In maniera molto simile, sia Joyce sia Fellini cercavano, nei loro linguaggi, di dare voce all’inesprimibile e all’ineffabile (in senso puramente “dantesco”, essendo Dante anche una fortissima ispirazione per Joyce). Per giungere a ciò, anche Fellini si interrogava non solo sul linguaggio visuale ma anche su quello verbale, come infatti espresse in una lettera al poeta sperimentale Andrea Zanzotto, chiedendogli una collaborazione per il doppiaggio dei dialoghi di Casanova:
Vorrei tentare di rompere l’opacità, la convenzione del dialetto veneto che, come tutti i dialetti, si è raggelato in una cifra disemozionata e stucchevole, e cercare di restituirgli freschezza, renderlo più vivo, penetrante, mercuriale, accanito, magari dando la preferenza ad un veneto ruzantino o tentando un’estrosa promiscuità tra quello del Ruzante e il veneto goldoniano, o meglio riscoprendo forme arcaiche o addirittura inventando combinazioni fonetiche e linguistiche in modo che anche l’assunto verbale rifletta il riverbero della visionarietà stralunata che mi sembra di aver dato al film.

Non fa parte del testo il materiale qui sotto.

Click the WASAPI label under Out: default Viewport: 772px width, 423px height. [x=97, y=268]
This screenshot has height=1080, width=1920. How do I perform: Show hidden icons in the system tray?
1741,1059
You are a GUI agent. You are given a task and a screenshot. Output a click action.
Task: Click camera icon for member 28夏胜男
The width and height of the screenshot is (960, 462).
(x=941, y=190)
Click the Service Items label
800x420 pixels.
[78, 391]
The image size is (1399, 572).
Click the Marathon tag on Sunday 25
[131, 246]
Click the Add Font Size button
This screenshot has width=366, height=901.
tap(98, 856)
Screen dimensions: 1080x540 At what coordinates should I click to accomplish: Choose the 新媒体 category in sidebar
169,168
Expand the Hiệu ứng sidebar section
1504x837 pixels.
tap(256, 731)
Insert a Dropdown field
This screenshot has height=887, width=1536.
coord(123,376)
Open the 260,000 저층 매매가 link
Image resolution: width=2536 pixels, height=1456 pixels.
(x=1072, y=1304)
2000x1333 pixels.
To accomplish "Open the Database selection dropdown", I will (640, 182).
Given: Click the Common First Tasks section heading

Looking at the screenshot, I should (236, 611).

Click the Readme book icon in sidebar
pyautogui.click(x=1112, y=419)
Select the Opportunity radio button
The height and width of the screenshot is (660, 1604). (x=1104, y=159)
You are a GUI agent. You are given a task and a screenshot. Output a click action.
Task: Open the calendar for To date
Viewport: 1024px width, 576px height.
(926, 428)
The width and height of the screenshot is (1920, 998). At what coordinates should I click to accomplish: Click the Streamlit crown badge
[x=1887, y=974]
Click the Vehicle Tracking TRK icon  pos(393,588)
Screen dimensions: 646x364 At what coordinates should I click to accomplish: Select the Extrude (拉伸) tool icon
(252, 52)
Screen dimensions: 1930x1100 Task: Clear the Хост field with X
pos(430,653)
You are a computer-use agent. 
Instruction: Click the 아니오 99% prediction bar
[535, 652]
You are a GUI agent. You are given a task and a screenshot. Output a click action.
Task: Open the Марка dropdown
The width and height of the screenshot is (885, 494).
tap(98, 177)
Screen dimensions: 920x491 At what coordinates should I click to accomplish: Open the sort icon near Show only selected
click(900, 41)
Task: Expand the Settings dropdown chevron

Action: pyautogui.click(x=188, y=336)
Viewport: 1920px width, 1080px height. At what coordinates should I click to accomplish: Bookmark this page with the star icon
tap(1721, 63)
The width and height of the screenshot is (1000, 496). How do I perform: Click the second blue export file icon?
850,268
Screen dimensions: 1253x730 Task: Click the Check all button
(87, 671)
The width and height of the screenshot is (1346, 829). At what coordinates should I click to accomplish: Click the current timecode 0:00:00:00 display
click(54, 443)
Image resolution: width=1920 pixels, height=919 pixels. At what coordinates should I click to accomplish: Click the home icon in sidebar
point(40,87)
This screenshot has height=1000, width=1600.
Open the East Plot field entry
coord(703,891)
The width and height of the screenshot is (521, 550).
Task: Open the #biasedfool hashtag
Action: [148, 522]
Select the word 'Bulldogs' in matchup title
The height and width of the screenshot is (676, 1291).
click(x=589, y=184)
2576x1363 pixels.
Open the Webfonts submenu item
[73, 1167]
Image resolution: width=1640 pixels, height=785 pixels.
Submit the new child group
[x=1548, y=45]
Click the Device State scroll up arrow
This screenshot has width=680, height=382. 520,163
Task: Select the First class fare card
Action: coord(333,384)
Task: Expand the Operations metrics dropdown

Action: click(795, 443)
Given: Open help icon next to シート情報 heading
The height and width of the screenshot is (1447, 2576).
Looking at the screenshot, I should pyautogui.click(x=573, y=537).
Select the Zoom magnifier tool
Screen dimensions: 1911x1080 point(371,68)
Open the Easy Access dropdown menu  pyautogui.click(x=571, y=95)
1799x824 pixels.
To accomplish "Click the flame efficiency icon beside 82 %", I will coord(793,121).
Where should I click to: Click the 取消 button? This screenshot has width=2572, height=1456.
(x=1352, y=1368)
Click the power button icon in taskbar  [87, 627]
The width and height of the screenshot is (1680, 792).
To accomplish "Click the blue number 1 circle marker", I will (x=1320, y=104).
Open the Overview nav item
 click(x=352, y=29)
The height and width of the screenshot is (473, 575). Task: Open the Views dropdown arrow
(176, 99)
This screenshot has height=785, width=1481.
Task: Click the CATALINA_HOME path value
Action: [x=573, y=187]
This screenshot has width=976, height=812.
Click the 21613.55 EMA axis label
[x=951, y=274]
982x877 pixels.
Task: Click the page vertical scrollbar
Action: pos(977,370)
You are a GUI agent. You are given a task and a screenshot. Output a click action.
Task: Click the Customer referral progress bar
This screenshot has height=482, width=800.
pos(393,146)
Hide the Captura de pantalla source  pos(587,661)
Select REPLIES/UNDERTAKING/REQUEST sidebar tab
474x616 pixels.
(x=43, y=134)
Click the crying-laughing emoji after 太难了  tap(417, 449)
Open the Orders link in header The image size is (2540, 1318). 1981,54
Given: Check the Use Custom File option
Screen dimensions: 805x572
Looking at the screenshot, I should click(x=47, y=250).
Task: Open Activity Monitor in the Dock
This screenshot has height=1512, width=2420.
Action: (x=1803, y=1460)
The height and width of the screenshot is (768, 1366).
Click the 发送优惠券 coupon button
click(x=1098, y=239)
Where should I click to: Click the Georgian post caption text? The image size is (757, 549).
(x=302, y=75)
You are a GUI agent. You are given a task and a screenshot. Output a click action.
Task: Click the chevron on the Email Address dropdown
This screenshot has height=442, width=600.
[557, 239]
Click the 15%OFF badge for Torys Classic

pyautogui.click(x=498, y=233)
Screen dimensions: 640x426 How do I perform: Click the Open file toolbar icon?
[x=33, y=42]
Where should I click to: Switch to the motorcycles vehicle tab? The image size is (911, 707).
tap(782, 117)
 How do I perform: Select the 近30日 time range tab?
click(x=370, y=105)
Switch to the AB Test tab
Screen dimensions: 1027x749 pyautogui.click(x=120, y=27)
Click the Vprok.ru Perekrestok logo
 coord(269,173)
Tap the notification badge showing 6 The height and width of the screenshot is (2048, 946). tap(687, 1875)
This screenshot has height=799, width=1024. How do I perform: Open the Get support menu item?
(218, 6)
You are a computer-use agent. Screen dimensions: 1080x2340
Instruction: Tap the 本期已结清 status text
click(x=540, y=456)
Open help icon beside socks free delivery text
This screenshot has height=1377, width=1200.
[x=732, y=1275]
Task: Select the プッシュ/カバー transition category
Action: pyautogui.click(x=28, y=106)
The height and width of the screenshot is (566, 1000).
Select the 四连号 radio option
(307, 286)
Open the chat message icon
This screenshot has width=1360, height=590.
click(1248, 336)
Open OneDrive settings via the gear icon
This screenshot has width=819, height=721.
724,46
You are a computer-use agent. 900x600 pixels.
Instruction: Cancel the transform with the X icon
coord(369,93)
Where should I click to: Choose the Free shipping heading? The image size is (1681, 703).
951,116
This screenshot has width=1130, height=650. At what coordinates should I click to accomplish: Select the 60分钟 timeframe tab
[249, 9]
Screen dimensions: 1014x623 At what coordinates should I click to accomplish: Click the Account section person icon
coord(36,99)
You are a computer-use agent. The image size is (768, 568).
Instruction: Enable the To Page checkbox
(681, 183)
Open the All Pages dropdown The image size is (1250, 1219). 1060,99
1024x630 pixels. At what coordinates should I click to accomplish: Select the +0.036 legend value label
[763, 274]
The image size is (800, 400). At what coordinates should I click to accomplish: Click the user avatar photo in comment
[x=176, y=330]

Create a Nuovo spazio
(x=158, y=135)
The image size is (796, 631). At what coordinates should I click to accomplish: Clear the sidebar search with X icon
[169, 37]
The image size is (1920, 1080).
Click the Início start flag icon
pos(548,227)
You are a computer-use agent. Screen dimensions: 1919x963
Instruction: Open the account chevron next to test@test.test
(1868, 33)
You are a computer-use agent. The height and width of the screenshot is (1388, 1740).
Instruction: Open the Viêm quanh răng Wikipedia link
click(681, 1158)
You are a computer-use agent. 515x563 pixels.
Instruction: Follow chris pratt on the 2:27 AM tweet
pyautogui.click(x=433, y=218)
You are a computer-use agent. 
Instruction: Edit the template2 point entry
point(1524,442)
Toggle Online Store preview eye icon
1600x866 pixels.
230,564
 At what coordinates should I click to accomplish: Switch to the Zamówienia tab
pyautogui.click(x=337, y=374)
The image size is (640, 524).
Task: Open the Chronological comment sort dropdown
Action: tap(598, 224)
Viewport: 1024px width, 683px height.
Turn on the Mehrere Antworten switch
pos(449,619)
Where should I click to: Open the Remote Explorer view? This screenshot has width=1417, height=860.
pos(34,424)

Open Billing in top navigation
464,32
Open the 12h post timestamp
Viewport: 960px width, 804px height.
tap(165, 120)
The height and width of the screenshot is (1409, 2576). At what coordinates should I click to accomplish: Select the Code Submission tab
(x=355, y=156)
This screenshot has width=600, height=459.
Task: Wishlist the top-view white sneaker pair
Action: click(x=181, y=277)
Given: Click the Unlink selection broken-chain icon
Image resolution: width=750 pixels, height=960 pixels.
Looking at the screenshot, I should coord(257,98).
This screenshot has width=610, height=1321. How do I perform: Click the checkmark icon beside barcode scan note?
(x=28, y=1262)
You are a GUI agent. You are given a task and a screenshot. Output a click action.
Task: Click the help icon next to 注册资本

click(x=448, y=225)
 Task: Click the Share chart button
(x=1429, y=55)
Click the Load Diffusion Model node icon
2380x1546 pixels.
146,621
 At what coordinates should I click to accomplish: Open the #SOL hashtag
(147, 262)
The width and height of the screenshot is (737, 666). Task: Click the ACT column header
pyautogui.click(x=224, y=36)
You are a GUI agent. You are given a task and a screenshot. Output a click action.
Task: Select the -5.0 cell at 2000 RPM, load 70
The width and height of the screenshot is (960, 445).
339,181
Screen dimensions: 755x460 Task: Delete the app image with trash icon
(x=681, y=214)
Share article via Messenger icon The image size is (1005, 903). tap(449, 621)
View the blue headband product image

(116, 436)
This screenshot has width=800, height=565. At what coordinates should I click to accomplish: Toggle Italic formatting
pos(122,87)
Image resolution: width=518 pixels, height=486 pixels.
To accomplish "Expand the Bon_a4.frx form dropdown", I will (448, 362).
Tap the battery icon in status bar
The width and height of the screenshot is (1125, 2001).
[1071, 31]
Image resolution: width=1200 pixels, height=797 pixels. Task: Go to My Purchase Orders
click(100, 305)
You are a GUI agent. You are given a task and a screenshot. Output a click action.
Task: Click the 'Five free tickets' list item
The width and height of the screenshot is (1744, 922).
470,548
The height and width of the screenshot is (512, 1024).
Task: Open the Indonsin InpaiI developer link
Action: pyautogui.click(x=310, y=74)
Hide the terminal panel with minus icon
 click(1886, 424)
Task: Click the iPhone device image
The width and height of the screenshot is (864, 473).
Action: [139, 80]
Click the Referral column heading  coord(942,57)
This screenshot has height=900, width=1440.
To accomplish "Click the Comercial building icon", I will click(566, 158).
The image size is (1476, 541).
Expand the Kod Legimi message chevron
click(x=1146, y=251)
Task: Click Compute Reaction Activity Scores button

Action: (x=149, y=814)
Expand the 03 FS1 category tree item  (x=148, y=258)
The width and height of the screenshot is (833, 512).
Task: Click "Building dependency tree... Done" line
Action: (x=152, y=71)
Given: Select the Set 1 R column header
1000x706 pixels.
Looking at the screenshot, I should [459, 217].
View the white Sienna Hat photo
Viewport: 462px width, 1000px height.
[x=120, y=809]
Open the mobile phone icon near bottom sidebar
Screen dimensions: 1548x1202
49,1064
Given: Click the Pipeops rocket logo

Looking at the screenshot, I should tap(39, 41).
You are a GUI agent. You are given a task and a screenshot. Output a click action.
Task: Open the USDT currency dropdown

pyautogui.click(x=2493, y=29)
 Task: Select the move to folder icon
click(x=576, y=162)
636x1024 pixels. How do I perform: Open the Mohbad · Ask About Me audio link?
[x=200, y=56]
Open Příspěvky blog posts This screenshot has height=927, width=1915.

Ed è proprio nel tentativo di “rompere l’opacità” di un linguaggio “raggelato” e “disemozionato”, cercando dunque di rendere tale linguaggio “vivo, penetrante, mercuriale”, così come nella ricerca “di forme arcaiche” o di nuove “combinazioni fonetiche e linguistiche”, che Fellini si avvicina fortemente a Joyce, il quale affermava che “la cosa importante non è ciò che scriviamo, ma come scriviamo”. Le somiglianze non si limitano dunque ai soli contenuti e ai temi affrontati, ma, soprattutto, si esplicano in una analoga concezione del linguaggio e dello stile, laddove, per entrambi gli autori, lo stile e il linguaggio riflettono (“l’assunto verbale riflette il riverbero della visionarietà del film”) o altresì “creano”, in maniera mimetica, il contenuto stesso dell’opera.